[Collected data]
▬▬▬
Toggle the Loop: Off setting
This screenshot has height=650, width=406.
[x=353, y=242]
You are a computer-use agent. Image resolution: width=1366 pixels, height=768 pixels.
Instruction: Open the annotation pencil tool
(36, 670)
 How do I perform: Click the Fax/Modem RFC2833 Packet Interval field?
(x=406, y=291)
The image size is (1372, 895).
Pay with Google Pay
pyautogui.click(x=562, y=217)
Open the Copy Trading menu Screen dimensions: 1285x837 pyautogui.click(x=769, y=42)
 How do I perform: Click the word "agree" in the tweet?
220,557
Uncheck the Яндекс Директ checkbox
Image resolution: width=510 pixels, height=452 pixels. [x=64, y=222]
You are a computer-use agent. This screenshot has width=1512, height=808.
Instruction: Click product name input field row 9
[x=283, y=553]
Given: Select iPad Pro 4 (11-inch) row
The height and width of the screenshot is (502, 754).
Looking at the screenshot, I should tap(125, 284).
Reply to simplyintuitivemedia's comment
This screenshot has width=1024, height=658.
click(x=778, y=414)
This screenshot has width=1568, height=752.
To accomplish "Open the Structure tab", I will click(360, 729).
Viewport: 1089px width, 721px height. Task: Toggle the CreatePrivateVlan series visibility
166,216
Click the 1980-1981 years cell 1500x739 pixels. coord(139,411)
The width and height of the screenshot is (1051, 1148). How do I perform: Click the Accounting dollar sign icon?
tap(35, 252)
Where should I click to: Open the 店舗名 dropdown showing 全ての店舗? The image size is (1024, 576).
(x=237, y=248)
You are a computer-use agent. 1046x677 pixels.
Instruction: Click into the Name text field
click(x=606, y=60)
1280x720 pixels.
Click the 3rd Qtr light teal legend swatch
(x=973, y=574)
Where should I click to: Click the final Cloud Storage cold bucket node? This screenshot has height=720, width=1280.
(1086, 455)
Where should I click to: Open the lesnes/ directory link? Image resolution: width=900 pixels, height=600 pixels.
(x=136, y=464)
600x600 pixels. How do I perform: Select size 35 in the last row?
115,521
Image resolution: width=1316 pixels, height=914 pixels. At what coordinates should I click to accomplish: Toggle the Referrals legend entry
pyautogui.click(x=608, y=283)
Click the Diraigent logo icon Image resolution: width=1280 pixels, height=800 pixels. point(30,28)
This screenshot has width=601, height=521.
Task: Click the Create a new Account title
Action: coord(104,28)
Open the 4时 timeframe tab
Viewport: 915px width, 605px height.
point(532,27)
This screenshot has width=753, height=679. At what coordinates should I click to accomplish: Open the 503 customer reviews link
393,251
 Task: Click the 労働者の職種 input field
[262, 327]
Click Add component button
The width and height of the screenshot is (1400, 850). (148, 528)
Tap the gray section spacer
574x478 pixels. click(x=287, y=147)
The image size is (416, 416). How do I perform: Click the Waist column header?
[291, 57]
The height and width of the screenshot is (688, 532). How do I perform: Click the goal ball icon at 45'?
▬▬▬
**Work item:**
Word for word, return each of the entries shown above.

**Your response:**
Toggle the Loop: Off setting
This screenshot has height=650, width=406.
[x=353, y=242]
You are a computer-use agent. Image resolution: width=1366 pixels, height=768 pixels.
Instruction: Open the annotation pencil tool
(36, 670)
 How do I perform: Click the Fax/Modem RFC2833 Packet Interval field?
(x=406, y=291)
The image size is (1372, 895).
Pay with Google Pay
pyautogui.click(x=562, y=217)
Open the Copy Trading menu Screen dimensions: 1285x837 pyautogui.click(x=769, y=42)
 How do I perform: Click the word "agree" in the tweet?
220,557
Uncheck the Яндекс Директ checkbox
Image resolution: width=510 pixels, height=452 pixels. [x=64, y=222]
You are a computer-use agent. This screenshot has width=1512, height=808.
Instruction: Click product name input field row 9
[x=283, y=553]
Given: Select iPad Pro 4 (11-inch) row
The height and width of the screenshot is (502, 754).
Looking at the screenshot, I should tap(125, 284).
Reply to simplyintuitivemedia's comment
This screenshot has width=1024, height=658.
click(x=778, y=414)
This screenshot has width=1568, height=752.
To accomplish "Open the Structure tab", I will click(360, 729).
Viewport: 1089px width, 721px height. Task: Toggle the CreatePrivateVlan series visibility
166,216
Click the 1980-1981 years cell 1500x739 pixels. coord(139,411)
The width and height of the screenshot is (1051, 1148). How do I perform: Click the Accounting dollar sign icon?
tap(35, 252)
Where should I click to: Open the 店舗名 dropdown showing 全ての店舗? The image size is (1024, 576).
(x=237, y=248)
You are a computer-use agent. 1046x677 pixels.
Instruction: Click into the Name text field
click(x=606, y=60)
1280x720 pixels.
Click the 3rd Qtr light teal legend swatch
(x=973, y=574)
Where should I click to: Click the final Cloud Storage cold bucket node? This screenshot has height=720, width=1280.
(1086, 455)
Where should I click to: Open the lesnes/ directory link? Image resolution: width=900 pixels, height=600 pixels.
(x=136, y=464)
600x600 pixels. How do I perform: Select size 35 in the last row?
115,521
Image resolution: width=1316 pixels, height=914 pixels. At what coordinates should I click to accomplish: Toggle the Referrals legend entry
pyautogui.click(x=608, y=283)
Click the Diraigent logo icon Image resolution: width=1280 pixels, height=800 pixels. point(30,28)
This screenshot has width=601, height=521.
Task: Click the Create a new Account title
Action: coord(104,28)
Open the 4时 timeframe tab
Viewport: 915px width, 605px height.
point(532,27)
This screenshot has width=753, height=679. At what coordinates should I click to accomplish: Open the 503 customer reviews link
393,251
 Task: Click the 労働者の職種 input field
[262, 327]
Click Add component button
The width and height of the screenshot is (1400, 850). (148, 528)
Tap the gray section spacer
574x478 pixels. click(x=287, y=147)
The image size is (416, 416). How do I perform: Click the Waist column header?
[291, 57]
The height and width of the screenshot is (688, 532). How do I perform: Click the goal ball icon at 45'?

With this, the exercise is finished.